Flamelet/Progress Variable Modeling for a Dual-Mode Scramjet Combustor
Quinlan, Jesse, Mechanical and Aerospace Engineering - School of Engineering and Applied Science, University of Virginia
McDaniel, James, Department of Mechanical and Aerospace Engineering, University of Virginia
Hypersonic air-breathing propulsion technologies hold great promise for revolutionizing America’s means of accessing space. However, the successful design of hypersonic propulsion systems is hindered by simulation and modeling capabilities. These limitations are most problematic for dual-mode scramjet engines, for which a single engine flowpath may support both dual-mode (i.e. primarily subsonic combustion) and scram-mode (i.e. primarily supersonic combustion) operation. For these engines, the isolator and combustor flowfields may contain a complex shock train, shock-boundary-layer interactions, and large regions of separated flow. Combustion processes are tightly-coupled to the fluid mechanics and are often mixing-limited. It is especially important that designers understand the effect of these phenomena on the flow and combustion physics in order to guarantee vehicle operability. Experimental investigations of these combustors are constrained by technology and affordability limitations, and as a result, computational studies must serve an integral role in the engine design and analysis process, at both the conceptual level and the detailed, flight-experiment level. The current dissertation addresses the problem of accurately and affordably simulating the combustion physics for a dual-mode scramjet combustor of engineering-complexity.
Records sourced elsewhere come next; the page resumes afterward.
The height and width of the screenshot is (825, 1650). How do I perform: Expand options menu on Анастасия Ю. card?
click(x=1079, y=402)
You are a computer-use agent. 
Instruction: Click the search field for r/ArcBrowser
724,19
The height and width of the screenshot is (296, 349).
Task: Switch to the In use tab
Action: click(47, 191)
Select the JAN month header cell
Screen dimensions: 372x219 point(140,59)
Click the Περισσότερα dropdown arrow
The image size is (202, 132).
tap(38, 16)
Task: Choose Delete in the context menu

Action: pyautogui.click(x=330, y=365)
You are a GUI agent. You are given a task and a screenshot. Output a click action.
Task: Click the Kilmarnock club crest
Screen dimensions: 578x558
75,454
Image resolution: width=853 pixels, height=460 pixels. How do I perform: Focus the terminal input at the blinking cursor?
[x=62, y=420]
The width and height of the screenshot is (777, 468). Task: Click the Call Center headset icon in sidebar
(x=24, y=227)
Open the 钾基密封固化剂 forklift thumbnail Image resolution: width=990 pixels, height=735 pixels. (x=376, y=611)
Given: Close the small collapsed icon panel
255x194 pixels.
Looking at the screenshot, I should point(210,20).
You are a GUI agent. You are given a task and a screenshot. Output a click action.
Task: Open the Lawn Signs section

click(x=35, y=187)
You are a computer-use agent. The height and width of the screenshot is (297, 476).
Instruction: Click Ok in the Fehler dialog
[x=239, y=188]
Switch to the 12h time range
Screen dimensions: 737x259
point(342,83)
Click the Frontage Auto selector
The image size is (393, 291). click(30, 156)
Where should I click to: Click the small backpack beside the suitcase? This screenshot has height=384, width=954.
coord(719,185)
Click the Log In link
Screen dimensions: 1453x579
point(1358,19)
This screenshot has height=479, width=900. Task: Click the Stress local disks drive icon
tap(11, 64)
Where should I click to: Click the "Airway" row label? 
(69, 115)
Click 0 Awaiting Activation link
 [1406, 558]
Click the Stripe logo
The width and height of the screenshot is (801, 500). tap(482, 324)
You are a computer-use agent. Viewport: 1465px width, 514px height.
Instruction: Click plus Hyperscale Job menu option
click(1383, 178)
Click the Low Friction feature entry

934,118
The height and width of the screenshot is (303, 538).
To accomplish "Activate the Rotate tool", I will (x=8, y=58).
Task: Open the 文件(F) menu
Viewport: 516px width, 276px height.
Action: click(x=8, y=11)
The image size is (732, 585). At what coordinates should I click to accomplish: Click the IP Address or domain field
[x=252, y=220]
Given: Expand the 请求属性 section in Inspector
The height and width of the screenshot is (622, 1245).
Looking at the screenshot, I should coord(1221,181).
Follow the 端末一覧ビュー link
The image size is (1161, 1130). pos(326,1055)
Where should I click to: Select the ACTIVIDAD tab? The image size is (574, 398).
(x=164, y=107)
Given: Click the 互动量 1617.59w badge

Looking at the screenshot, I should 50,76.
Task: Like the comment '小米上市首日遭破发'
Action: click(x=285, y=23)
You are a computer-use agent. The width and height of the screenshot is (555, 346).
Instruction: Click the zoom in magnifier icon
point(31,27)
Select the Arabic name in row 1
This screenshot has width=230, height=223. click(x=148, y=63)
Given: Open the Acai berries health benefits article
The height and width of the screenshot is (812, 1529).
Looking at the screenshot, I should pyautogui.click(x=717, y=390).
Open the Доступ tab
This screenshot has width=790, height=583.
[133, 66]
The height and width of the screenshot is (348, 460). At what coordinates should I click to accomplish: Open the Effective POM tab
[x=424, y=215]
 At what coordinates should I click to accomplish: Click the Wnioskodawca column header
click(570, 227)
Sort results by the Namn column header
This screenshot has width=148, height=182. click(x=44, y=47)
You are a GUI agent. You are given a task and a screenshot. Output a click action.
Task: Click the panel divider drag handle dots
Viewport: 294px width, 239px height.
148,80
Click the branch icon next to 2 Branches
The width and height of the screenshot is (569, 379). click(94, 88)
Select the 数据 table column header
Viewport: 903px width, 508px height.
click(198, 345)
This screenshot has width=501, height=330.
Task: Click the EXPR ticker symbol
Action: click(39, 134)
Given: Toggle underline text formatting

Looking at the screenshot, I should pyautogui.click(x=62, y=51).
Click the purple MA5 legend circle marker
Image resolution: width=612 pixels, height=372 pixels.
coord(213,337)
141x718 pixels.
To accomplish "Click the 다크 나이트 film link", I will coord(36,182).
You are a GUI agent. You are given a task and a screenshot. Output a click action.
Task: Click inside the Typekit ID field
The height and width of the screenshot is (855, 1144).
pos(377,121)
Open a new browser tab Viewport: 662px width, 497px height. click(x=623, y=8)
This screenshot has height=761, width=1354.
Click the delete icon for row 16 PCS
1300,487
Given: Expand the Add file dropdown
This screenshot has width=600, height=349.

To significantly reduce the computational costs, the state-of-the-practice in combustion modeling for practical devices is to reduce the detailed chemical kinetics to a single step mechanism, such as through the use of a global reaction or the eddy dissipation concept. While these approaches require low computational overhead, these models could be at most relied upon to produce only qualitative representations of scramjet flowfields. Alternatively, state-of-the-art approaches typically involve closing the governing transport equations using a reduced chemical kinetics reaction mechanism requiring the transport of tens of chemical species for which the reaction kinetics are derived from a detailed reaction mechanism. While more accurate, the computational cost associated with these direct approaches increases substantially with both the number of transported species and the reaction mechanism complexity and associated numerical stiffness. One approach for capturing detailed kinetics effects while also maintaining low numerical stiffness is through the use of a flamelet/progress variable (FPV) model. FPV models currently available in the literature, however, are typically only valid in the low Mach number limit, and recent attempts at extending these models to compressible flows fail to include adequate corrections for compressibility and flamelet boundary condition variability.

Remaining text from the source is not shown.